DATASET CONTENT

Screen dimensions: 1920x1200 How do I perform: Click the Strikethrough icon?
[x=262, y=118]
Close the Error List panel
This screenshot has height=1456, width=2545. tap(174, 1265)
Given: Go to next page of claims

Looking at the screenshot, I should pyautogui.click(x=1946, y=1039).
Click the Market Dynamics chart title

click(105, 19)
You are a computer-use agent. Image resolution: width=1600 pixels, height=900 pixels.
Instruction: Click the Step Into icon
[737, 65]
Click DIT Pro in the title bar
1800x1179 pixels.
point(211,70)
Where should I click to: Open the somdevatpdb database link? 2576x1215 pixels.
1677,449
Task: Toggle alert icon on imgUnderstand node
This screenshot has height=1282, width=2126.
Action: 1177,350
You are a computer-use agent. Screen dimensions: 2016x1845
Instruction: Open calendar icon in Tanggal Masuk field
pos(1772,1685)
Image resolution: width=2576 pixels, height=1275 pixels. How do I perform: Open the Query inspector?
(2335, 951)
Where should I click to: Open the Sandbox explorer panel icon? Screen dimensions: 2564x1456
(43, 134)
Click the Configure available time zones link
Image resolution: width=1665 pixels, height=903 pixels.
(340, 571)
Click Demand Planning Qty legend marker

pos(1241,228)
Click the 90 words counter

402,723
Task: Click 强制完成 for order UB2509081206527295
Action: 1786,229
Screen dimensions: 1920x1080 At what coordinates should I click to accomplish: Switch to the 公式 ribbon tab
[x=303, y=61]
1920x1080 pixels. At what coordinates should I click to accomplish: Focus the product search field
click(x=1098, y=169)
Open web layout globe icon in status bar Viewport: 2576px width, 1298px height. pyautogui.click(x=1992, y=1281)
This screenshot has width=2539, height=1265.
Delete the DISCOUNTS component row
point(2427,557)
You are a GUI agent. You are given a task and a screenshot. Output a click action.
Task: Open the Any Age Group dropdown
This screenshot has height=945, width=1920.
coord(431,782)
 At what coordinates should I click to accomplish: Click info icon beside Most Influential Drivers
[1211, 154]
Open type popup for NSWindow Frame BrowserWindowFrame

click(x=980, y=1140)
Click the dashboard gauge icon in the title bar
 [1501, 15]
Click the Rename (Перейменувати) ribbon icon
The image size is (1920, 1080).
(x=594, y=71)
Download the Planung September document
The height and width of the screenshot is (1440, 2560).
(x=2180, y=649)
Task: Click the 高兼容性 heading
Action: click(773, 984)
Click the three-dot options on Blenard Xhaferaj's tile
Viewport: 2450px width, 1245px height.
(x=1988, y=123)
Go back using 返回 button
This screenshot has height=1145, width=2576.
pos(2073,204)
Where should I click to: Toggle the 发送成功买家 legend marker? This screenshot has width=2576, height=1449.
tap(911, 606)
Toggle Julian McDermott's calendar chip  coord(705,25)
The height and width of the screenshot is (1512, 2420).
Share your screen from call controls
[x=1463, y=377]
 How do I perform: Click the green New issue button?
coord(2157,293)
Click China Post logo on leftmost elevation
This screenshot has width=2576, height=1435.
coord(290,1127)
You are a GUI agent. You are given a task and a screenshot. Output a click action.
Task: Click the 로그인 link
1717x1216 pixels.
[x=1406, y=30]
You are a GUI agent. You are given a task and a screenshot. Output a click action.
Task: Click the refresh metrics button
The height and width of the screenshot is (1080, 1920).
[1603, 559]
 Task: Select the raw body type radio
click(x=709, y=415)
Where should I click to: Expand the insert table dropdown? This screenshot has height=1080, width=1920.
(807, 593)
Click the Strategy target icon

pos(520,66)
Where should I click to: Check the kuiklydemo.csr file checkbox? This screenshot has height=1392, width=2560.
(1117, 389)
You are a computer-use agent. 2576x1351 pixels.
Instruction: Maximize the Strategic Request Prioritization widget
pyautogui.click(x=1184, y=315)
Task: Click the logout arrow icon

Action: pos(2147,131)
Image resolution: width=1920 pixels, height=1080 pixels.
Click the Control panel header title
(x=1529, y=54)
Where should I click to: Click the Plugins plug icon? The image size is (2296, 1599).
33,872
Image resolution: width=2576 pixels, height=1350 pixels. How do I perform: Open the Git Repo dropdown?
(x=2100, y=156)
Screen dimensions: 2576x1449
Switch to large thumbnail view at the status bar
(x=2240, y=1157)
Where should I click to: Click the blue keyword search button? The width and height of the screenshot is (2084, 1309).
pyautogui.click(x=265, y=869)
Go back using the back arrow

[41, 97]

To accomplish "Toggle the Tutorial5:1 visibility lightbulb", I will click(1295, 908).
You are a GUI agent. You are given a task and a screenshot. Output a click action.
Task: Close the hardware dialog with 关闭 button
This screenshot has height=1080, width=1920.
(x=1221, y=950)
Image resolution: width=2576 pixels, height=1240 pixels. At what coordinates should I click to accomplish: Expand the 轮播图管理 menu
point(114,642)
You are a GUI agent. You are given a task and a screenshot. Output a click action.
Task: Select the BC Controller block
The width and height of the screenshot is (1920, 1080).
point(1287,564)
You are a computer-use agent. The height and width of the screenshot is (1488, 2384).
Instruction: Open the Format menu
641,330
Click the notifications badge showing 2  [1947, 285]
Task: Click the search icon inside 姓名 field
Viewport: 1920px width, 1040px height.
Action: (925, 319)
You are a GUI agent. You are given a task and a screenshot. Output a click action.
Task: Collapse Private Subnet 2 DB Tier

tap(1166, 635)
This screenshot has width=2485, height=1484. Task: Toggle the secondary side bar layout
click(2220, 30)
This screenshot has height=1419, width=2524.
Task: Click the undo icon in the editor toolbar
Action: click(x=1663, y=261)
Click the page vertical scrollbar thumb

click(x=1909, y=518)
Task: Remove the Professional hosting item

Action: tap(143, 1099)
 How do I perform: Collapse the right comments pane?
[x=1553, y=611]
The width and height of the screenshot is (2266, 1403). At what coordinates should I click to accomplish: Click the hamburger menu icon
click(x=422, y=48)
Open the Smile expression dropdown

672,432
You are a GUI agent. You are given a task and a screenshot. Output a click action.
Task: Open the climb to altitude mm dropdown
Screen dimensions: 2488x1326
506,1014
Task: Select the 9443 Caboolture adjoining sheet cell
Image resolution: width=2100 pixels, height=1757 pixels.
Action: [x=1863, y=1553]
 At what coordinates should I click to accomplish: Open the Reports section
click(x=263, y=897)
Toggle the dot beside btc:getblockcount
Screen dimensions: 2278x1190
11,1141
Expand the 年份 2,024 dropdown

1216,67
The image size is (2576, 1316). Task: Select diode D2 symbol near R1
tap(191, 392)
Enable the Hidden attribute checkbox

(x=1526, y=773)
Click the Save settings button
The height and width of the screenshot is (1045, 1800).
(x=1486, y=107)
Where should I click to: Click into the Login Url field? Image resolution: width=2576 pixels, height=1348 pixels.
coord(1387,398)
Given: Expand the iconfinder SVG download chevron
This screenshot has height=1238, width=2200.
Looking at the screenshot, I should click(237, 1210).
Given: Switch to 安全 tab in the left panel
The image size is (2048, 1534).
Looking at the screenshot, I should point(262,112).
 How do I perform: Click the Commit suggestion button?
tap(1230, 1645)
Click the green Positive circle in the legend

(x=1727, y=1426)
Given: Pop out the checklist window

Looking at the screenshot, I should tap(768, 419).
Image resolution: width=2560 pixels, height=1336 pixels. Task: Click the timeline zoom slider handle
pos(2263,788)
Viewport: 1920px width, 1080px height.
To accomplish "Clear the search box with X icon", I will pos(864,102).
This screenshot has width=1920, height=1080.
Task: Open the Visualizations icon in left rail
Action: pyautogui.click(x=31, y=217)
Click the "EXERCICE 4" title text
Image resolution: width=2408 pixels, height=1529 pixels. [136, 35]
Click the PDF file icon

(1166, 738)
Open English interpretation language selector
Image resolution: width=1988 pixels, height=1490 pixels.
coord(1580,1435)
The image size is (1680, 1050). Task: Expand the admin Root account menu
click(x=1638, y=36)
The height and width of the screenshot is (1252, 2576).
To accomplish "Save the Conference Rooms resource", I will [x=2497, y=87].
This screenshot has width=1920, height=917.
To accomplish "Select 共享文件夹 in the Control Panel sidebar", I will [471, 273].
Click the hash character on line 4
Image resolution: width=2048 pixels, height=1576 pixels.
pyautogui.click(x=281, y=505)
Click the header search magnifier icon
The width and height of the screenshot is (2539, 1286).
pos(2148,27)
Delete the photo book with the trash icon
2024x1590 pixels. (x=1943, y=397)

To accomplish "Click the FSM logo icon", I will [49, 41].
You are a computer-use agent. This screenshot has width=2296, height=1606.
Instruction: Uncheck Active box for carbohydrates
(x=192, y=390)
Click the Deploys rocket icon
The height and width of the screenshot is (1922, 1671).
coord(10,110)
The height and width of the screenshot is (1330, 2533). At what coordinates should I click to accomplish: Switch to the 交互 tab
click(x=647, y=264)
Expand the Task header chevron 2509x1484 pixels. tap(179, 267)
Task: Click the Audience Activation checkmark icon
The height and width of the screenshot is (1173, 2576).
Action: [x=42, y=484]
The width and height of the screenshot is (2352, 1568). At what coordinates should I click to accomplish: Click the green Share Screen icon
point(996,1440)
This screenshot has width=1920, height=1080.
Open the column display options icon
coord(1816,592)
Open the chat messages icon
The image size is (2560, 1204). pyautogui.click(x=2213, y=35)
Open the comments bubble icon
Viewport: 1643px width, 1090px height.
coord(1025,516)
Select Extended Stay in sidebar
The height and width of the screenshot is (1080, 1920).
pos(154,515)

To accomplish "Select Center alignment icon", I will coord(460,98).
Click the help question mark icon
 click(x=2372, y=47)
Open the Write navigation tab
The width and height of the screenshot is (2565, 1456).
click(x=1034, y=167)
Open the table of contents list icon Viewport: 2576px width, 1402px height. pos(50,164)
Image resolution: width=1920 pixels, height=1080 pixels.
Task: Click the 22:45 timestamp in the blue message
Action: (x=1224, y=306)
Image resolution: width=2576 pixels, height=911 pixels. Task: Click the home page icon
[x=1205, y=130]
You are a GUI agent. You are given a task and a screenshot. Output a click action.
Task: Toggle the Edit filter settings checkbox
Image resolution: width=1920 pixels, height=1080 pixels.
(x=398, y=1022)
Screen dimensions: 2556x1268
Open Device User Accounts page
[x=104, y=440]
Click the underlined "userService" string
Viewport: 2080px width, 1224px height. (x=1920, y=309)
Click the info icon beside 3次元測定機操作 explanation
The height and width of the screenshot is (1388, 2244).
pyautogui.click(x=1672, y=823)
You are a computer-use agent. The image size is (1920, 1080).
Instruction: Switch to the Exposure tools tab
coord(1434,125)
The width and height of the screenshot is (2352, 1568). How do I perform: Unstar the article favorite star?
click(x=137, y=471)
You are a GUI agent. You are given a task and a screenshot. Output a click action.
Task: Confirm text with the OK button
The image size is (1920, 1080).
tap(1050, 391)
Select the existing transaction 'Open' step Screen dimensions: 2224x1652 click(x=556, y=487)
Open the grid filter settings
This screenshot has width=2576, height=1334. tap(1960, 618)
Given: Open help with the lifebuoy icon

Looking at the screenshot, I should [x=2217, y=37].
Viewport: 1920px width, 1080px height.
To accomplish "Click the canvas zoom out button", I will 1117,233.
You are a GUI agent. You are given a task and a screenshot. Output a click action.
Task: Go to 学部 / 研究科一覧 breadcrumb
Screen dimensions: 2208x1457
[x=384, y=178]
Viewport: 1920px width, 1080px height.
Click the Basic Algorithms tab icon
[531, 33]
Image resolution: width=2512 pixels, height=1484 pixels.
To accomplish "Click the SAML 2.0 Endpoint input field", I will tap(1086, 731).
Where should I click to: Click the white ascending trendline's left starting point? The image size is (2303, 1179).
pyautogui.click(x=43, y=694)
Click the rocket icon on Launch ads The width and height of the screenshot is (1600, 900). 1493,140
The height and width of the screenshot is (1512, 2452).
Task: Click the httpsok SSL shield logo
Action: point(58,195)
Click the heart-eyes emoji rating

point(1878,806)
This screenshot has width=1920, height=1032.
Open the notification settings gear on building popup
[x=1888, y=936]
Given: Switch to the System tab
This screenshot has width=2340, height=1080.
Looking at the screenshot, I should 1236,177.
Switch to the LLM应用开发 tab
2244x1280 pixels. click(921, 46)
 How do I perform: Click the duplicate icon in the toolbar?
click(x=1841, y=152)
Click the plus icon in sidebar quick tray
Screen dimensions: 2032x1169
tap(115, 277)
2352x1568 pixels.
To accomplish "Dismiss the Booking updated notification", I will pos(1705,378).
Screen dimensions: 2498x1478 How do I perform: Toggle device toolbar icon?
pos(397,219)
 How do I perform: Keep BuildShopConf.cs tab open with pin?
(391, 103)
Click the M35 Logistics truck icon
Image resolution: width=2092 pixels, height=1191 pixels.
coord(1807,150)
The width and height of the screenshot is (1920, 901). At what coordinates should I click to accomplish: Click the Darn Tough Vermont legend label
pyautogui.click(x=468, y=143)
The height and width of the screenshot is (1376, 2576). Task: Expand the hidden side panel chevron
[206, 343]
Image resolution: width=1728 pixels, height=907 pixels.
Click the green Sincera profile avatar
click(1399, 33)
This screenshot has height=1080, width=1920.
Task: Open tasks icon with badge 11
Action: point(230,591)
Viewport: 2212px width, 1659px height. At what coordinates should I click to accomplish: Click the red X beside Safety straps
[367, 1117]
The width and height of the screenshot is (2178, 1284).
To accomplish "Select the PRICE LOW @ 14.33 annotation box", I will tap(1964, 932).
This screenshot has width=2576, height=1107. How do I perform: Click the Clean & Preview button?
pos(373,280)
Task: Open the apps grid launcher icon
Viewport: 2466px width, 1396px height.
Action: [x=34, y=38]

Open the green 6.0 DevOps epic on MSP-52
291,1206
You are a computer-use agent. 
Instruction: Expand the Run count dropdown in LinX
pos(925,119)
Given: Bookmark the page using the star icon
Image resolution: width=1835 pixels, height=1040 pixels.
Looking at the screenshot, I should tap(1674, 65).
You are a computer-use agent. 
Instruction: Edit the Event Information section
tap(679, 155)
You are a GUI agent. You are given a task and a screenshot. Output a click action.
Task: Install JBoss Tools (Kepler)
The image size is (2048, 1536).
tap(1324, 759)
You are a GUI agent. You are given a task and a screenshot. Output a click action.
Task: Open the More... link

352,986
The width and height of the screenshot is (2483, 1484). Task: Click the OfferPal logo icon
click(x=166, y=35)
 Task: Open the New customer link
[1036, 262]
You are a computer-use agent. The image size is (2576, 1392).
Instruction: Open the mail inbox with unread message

PROBLEM TO WORK ON
Your answer must be the lines above, unchanged, from the first one through the line that holds "Task: Open the Any Age Group dropdown", inclusive, and no others.

WRITTEN ANSWER
Screen dimensions: 1920x1200 How do I perform: Click the Strikethrough icon?
[x=262, y=118]
Close the Error List panel
This screenshot has height=1456, width=2545. tap(174, 1265)
Given: Go to next page of claims

Looking at the screenshot, I should pyautogui.click(x=1946, y=1039).
Click the Market Dynamics chart title

click(105, 19)
You are a computer-use agent. Image resolution: width=1600 pixels, height=900 pixels.
Instruction: Click the Step Into icon
[737, 65]
Click DIT Pro in the title bar
1800x1179 pixels.
point(211,70)
Where should I click to: Open the somdevatpdb database link? 2576x1215 pixels.
1677,449
Task: Toggle alert icon on imgUnderstand node
This screenshot has height=1282, width=2126.
Action: 1177,350
You are a computer-use agent. Screen dimensions: 2016x1845
Instruction: Open calendar icon in Tanggal Masuk field
pos(1772,1685)
Image resolution: width=2576 pixels, height=1275 pixels. How do I perform: Open the Query inspector?
(2335, 951)
Where should I click to: Open the Sandbox explorer panel icon? Screen dimensions: 2564x1456
(43, 134)
Click the Configure available time zones link
Image resolution: width=1665 pixels, height=903 pixels.
(340, 571)
Click Demand Planning Qty legend marker

pos(1241,228)
Click the 90 words counter

402,723
Task: Click 强制完成 for order UB2509081206527295
Action: 1786,229
Screen dimensions: 1920x1080 At what coordinates should I click to accomplish: Switch to the 公式 ribbon tab
[x=303, y=61]
1920x1080 pixels. At what coordinates should I click to accomplish: Focus the product search field
click(x=1098, y=169)
Open web layout globe icon in status bar Viewport: 2576px width, 1298px height. pyautogui.click(x=1992, y=1281)
This screenshot has width=2539, height=1265.
Delete the DISCOUNTS component row
point(2427,557)
You are a GUI agent. You are given a task and a screenshot. Output a click action.
Task: Open the Any Age Group dropdown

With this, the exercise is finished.